Monday, May 4, 2009

Melodrama Monday!

C'mon already...ring!













(found on Flickr/cfisherphotography)

3 comments:

  1. “C’mon already . . . ring!”

    His name was Johnny. I never thought a phone call could be this important to me. Especially from a boy. Especially from a boy named Johnny. This was no ordinary phone call, though. Here I was, all made up with no place to go. Not until Johnny called.

    I stared at the mint green phone that sat on the carpet at my feet and tried to use my willpower to make it ring. Willpower had never been my strong suit, though. If I had that much willpower, I wouldn’t be sitting here on the floor, waiting for Johnny to call.
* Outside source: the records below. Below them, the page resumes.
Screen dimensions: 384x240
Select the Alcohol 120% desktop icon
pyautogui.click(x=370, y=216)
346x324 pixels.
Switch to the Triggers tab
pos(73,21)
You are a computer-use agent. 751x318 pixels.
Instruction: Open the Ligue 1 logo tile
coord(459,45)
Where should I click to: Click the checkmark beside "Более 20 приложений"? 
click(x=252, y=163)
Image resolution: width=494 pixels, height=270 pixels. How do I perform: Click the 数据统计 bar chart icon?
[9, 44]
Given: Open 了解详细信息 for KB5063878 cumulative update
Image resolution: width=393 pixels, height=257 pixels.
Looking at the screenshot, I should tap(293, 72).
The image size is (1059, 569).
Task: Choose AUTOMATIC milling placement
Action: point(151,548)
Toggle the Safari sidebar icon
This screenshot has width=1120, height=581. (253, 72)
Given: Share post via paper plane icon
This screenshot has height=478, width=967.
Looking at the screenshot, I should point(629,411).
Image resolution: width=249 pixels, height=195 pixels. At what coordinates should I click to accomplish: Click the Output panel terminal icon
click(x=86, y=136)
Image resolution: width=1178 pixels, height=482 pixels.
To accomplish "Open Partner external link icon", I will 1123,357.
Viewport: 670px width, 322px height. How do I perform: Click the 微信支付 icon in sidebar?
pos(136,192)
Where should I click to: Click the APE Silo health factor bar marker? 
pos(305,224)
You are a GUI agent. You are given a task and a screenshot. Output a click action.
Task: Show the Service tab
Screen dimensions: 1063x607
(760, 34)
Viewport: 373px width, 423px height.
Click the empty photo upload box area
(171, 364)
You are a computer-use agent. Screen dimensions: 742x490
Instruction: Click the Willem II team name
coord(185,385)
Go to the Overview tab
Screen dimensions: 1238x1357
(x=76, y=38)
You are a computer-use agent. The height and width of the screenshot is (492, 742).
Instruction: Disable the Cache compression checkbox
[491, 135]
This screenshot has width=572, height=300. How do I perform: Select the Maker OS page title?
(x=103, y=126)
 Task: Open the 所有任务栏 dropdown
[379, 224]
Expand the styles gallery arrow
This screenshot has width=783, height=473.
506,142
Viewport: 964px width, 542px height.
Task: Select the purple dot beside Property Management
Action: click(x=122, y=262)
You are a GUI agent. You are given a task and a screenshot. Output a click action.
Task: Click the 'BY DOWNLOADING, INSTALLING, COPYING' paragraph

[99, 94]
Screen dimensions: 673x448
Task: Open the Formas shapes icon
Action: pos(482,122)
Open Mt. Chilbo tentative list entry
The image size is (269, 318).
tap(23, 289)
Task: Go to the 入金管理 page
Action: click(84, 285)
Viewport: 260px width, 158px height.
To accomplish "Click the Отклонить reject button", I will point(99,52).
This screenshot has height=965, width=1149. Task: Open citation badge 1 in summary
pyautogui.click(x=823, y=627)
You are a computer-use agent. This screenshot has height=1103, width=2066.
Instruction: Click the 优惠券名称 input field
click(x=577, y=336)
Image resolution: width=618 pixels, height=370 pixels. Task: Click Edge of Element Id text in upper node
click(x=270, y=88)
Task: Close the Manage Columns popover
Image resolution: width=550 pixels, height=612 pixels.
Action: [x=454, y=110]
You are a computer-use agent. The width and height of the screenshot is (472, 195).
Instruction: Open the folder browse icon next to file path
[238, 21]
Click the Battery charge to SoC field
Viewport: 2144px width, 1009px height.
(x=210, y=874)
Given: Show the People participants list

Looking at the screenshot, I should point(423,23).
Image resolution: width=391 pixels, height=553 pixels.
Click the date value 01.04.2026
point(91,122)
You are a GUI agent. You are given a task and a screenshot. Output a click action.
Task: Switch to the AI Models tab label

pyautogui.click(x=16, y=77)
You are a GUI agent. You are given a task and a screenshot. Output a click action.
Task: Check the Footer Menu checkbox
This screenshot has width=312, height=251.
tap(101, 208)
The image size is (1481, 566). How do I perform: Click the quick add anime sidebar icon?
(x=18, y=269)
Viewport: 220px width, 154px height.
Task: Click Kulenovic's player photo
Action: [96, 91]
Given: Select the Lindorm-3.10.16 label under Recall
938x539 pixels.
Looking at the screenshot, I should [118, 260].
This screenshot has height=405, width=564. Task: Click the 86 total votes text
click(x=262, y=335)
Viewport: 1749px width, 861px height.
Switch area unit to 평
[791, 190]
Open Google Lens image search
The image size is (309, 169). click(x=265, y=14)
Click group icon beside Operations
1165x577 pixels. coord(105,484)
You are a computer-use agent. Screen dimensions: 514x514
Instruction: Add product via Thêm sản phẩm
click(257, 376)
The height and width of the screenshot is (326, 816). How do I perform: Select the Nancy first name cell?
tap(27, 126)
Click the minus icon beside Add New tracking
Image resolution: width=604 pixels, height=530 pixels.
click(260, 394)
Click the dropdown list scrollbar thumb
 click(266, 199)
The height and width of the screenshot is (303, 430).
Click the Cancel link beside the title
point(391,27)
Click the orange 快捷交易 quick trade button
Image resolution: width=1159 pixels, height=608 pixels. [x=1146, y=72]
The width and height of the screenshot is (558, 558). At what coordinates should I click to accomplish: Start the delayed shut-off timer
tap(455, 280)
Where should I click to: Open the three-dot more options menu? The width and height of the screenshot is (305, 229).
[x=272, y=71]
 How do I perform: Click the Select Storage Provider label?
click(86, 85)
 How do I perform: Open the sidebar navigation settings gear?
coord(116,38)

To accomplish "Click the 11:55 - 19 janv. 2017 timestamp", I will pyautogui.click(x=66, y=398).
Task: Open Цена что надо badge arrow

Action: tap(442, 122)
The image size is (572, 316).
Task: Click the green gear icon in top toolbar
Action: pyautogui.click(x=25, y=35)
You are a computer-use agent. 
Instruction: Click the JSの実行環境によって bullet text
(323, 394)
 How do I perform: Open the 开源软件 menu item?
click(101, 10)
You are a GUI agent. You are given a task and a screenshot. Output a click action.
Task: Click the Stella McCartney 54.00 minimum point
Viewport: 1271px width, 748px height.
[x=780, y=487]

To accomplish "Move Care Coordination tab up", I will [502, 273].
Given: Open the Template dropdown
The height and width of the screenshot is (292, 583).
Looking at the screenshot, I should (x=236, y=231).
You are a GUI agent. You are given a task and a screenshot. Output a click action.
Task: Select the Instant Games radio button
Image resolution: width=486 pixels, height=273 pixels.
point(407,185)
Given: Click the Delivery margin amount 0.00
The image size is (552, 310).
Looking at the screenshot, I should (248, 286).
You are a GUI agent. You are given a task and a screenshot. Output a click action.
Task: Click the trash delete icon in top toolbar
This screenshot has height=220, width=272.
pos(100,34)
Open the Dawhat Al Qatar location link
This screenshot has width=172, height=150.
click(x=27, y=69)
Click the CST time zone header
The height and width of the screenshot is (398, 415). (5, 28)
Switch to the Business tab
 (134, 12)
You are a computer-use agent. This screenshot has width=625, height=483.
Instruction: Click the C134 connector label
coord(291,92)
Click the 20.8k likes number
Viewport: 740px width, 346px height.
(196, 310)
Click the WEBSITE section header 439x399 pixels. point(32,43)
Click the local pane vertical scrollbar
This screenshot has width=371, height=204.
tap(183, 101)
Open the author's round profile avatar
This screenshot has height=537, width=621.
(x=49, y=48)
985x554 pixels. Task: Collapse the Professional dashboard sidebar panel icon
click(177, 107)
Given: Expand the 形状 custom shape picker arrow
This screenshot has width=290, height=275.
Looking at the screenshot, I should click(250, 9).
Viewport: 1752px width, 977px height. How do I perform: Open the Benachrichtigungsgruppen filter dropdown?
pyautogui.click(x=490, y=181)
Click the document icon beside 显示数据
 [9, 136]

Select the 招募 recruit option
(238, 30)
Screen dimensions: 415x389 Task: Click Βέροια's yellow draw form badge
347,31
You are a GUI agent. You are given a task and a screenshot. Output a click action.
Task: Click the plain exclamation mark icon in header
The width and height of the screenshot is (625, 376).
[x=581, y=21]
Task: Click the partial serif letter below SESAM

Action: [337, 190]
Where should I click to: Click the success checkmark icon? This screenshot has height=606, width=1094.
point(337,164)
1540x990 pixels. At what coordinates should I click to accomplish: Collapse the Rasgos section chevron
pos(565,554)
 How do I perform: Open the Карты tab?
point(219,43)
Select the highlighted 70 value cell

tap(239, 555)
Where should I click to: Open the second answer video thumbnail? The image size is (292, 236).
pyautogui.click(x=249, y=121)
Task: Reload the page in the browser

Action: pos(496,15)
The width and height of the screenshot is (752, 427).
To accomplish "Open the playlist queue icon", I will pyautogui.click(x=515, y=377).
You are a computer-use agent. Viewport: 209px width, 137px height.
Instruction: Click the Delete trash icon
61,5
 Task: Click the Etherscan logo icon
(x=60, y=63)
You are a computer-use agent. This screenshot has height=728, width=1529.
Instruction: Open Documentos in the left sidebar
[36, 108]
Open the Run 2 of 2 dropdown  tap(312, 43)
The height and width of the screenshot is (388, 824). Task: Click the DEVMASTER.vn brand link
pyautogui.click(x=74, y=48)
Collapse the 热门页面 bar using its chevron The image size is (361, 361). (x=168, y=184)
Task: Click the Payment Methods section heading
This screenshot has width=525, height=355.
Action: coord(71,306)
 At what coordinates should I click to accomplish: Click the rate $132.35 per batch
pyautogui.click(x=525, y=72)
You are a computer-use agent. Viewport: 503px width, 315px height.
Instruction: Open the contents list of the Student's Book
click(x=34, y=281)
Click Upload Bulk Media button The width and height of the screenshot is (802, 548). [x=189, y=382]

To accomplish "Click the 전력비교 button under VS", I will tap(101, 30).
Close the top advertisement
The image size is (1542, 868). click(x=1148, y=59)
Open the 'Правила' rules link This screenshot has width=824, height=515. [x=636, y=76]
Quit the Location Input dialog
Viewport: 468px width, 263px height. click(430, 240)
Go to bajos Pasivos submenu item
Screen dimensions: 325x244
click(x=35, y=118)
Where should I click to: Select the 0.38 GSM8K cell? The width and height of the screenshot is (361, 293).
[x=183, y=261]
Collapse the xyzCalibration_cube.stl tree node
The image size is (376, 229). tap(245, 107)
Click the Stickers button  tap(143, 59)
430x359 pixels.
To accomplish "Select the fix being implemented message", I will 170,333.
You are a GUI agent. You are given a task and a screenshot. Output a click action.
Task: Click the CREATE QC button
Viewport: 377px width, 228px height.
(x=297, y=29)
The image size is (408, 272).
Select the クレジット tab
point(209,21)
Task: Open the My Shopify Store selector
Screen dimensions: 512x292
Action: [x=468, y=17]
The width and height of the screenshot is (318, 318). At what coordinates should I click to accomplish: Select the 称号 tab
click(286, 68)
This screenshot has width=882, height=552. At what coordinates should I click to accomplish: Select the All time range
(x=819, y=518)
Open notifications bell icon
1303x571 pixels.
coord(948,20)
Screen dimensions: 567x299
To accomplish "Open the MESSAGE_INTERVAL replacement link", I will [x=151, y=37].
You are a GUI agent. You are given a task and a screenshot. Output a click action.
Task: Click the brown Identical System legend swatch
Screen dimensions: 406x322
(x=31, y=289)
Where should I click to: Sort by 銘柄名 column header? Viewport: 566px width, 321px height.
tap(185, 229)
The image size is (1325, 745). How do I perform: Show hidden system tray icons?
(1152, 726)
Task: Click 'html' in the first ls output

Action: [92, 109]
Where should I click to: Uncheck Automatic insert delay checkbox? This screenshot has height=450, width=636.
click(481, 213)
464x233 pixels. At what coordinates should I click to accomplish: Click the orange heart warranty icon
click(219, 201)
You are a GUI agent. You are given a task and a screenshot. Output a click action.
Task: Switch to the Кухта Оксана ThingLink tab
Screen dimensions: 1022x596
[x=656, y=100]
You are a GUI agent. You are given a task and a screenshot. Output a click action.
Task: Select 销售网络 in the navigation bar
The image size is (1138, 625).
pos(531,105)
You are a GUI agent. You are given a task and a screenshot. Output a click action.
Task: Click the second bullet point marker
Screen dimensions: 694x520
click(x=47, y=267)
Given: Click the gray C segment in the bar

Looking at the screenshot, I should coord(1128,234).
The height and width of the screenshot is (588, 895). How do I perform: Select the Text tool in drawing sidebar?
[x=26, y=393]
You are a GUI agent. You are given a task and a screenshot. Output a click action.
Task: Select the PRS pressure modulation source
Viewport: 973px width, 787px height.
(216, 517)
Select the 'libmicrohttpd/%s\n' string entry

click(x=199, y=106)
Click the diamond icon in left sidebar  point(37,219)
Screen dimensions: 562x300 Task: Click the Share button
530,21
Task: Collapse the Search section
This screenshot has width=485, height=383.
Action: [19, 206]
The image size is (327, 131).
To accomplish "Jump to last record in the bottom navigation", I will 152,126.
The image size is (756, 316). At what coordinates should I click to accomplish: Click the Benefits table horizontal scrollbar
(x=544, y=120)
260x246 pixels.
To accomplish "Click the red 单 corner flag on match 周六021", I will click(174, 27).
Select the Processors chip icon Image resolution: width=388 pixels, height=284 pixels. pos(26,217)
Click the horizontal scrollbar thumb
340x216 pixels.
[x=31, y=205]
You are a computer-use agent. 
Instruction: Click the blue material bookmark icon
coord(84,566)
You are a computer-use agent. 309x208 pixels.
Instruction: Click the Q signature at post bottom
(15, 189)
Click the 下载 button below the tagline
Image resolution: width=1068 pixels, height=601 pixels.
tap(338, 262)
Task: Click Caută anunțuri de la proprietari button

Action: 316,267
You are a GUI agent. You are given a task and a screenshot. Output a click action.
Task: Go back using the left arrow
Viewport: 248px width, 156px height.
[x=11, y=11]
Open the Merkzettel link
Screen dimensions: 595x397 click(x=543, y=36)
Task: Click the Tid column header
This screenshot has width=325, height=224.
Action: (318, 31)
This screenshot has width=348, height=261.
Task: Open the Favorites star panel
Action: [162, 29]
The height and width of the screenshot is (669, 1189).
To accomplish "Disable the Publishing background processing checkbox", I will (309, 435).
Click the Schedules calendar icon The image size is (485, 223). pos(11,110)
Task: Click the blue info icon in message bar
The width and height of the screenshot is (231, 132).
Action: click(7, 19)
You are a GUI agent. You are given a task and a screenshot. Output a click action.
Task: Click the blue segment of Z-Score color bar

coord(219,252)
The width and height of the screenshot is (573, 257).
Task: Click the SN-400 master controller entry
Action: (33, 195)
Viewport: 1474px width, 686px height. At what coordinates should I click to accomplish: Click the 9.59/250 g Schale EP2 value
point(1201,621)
    But I was so ready for him to call. My fingernails and toenails were painted candy apple red. The rollers were out of my hair. My face was on. My hands and feet were smooth and soft. All that was left was to change from my house clothes into something nicer. And that was waiting on Johnny.

    After all, if he wanted to go for a milkshake that would be one outfit. If he wanted to go to a dinner club, that would be another. If he wanted to stay here for a while and talk in the parlor before heading out, that was yet another outfit. And if he wanted to sneak me into a jazz club, why, that would be a fourth outfit altogether.

    “Stupid telephone!”

    I wanted to kick it, but that would mess up my toes, and I wanted everything to be perfect for Johnny. He was trying to call, I knew it. It was the phone. It wasn’t Johnny. It had to be the telephone.

    The longer I waited, the more my excitement turned into butterflies, the more my anticipation turned into chewing the inside of my cheek, the more my hopeful confidence turned into anxious uneasiness. Mother offered me warm milk and nutmeg.

    “I don’t need milk, I need the phone to ring!”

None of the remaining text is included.